En el lugar hay cajas apiladas: fotos, objetos, correspondencia y hasta unas planillas con los gastos domésticos de la casa. Es un rastreo obsesivo que lo emparenta con el Estadígrafo, protagonista de Op Oloop. «En cierta manera, él aparece en los libros», dice Isaguirre, mientras muestra una carta del pintor Emilio Petorutti en la que pide le mande un ejemplar.
La máquina de escribir de Filloy, con la barra espaciadora erosionada de tanto uso, está en exposición en la filial local de la Sociedad Argentina de Escritores. Ahí también se encuentra un tercio de su biblioteca: destinó a esa institución, de la que fue socio fundador, sus libros de poesía. «Filloy fue un tipo que se quedó y defendió su lugar», define Claudio Masiero, su actual presidente. El cordobés se resistía a ingresar en el circuito porteño y se lo puede pensar, por eso, como a un «escritor provinciano». Para Candelaria de Olmos, quien investigó su correspondencia en su libro Filloy en tres tiempos y también trabaja en una biografía, «Filloy siempre fue central, pero central en la periferia».

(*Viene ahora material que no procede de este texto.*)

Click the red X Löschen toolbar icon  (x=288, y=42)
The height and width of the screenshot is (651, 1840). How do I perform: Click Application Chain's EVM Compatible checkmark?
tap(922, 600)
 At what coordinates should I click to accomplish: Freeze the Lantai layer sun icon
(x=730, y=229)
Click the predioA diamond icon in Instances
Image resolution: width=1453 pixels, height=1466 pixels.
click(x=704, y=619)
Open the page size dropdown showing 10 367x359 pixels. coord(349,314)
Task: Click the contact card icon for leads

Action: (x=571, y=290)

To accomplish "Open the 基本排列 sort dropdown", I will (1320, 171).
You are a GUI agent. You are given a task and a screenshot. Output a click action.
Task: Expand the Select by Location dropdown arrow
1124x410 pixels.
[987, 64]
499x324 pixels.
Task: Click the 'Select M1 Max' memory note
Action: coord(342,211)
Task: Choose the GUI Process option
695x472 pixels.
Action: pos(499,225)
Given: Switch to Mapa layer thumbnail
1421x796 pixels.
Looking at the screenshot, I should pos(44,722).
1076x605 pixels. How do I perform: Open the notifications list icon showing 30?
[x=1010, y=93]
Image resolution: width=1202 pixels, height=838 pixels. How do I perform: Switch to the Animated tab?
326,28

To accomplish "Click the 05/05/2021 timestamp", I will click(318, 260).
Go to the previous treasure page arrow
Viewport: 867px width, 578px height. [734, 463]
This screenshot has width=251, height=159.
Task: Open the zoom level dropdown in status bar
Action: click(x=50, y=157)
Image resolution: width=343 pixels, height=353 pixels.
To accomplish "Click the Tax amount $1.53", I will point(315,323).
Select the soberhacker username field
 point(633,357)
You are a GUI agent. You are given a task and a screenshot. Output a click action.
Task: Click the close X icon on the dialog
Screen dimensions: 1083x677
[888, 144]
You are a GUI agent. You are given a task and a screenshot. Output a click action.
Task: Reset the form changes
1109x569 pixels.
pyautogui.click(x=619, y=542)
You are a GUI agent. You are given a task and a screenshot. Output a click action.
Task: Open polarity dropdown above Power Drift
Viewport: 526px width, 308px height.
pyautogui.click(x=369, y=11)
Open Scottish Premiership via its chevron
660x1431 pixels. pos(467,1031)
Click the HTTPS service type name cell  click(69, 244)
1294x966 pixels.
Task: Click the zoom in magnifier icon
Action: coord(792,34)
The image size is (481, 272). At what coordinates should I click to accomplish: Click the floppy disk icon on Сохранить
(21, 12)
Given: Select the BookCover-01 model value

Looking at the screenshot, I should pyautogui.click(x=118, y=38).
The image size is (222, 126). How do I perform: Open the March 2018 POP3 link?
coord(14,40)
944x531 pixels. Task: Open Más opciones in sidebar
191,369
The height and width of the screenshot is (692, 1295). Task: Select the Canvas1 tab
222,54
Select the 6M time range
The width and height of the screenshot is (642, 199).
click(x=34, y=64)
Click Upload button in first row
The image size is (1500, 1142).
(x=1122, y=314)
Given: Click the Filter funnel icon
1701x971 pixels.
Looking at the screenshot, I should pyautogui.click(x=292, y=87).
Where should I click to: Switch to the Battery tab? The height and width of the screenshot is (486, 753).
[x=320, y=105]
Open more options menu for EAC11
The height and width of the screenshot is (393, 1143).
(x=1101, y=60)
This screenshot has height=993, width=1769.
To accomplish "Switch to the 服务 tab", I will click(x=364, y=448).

Masiero cuenta que el autor de La purga ofrecía encuentros de lectura en la biblioteca: «Durante la dictadura le ponían un oficial que escuchaba las charlas. Se la pasaba tomando nota, para informar. Ese hombre, que venía a controlar, terminó convirtiéndose en escritor». Por esos mismos años se produjo el encuentro con Borges: «Había venido a dar una charla sobre tango, tenía unos 80 años ya. Cuando lo ve a Filloy, le dice: “La verdad, ahora que lo conozco me doy cuenta de que yo lo tendría que haber leído más a usted”. A eso, Don Juan le respondió: “Y yo me doy cuenta de que a usted lo tendría que haber leído menos”». El propio Filloy se encargaba de contar que una vez le envió una novela al autor de Ficciones y la encontró en una casa de usados. Lo que hizo entonces fue comprar el libro, renovar la dedicatoria y enviárselo otra vez.
«Sus dibujos son su escritura más íntima», asegura Ariel Liendo, quien organiza muestras itinerantes de los retratos que hacía de los reos en los juzgados. Canal Encuentro emitió, el año pasado, un capítulo dedicado al cordobés, y el Cuenco de Plata sigue reeditando, ahora su primer libro de poesía: Balumba. «Su obra podría ser releída, porque se actualiza permanentemente. Altera los géneros discursivos y literarios. Reformula la tradición decimonónica. Le da una nueva perspectiva a la literatura argentina. Filloy lograba quebrar, o así parecía, los límites formales del universo lingüístico», concluye el poeta riocuartense Marcelo Díaz.